Maintaining Interest

I’m still searching for something that holds my interest for more than a few days. I’ve spent a lot of time on quantitative trading over the past few years, getting nowhere. or rather, going backwards (losing money). More recently I’ve spent time on Machine Learning, hoping it could improve my trading in some way. Not sure I will even need to do trading anymore. If I have enough to live on after buying an apartment I won’t actually need to make any income.

So, what to do? I’m coming around to revisiting reinforcement learning, which is a very interesting area of ML, and could be related to trading should I ever go back to that. It’s a complex area of ML, but I think I’ve got enough of a handle on the basics to take another shot at it. And once I’ve got it set up, finding the right data will be the biggest challenge. Garbage In, Garbage Out, they say, so identifying useful inputs will be the challenge. Or I could input everything and let the algorithm sort out what’s useful. That’s the beauty of reinforcement learning. The code does all the work.

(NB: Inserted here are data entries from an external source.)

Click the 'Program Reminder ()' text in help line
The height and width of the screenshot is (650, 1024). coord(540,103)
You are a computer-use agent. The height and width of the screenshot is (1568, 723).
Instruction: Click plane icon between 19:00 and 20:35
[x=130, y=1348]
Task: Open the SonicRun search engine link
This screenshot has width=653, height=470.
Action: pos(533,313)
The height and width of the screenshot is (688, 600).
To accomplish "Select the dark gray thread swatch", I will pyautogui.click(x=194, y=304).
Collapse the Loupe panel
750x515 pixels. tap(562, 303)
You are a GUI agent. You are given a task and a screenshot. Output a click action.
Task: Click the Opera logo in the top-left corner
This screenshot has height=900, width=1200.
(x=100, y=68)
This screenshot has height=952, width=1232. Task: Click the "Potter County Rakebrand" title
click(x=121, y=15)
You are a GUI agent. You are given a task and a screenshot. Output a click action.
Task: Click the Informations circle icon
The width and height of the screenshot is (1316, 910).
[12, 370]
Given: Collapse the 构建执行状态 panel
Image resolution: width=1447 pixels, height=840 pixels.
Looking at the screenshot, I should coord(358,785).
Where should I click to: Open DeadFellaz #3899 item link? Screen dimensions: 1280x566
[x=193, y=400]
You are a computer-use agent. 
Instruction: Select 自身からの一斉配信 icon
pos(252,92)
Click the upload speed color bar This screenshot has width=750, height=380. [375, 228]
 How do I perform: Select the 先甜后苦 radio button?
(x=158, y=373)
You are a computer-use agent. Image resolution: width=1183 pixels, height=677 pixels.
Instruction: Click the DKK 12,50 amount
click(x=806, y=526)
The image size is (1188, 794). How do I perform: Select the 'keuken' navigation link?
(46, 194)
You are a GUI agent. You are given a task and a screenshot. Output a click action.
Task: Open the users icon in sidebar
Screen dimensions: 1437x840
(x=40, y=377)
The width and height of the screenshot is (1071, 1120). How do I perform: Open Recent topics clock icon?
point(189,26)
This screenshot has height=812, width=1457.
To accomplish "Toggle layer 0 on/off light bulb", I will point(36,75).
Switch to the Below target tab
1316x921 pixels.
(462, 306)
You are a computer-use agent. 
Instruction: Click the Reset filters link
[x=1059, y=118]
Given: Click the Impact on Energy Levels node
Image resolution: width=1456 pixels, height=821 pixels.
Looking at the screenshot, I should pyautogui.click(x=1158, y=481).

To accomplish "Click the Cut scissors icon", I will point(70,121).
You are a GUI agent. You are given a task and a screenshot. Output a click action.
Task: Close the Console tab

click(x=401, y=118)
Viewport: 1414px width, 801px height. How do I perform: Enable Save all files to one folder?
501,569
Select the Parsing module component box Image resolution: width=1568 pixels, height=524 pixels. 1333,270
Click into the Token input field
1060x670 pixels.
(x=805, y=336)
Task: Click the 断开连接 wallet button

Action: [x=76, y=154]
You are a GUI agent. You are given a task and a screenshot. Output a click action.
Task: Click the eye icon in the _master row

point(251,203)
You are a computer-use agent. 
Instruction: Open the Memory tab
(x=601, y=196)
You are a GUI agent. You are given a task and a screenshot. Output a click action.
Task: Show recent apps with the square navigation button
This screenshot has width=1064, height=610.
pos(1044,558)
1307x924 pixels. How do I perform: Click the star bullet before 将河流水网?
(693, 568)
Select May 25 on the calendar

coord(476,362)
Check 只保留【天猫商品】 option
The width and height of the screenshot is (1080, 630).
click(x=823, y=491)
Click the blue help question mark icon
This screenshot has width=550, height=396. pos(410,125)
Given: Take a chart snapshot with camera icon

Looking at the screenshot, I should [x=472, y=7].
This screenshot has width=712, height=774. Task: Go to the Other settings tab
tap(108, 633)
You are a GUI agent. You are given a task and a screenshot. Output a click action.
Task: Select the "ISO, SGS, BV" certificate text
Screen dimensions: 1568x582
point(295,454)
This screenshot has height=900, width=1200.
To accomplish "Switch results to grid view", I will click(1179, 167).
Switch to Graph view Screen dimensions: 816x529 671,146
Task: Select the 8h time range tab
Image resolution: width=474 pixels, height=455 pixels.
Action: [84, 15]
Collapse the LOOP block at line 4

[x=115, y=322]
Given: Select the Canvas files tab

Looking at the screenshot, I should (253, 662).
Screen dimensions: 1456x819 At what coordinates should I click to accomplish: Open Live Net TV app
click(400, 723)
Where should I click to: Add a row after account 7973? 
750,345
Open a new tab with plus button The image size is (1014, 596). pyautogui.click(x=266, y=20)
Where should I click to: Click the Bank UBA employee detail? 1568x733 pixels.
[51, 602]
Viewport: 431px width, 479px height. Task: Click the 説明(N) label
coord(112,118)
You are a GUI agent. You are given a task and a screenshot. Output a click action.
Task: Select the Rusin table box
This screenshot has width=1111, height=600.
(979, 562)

So, I’m re-reading Practical Deep Reinforcement Learning with Python by Ivan Gridin. He gives examples in both PyTorch and TensorFlow, so I should be able to follow along fairly easily, at least as far as the ML library is concerned. However I have had problems with Reinforcement Learning in the past because of changes to other libraries commonly used. A favourite is openai.gym which gives me some headaches. Setting up a system that actually works with the code is a real headache in this area of ML. Let’s see how it goes this time.

So (my favourite word for starting paragraphs), I could develop an RL (reinforcement learning) model that has various trading strategies as actions, PnL as reward, and an environment that includes all the data that might be relevant. Perhaps the simplest starting point would be to concentrate on opening/closing positions on a single instrument. After that I could move on to managing a portfolio.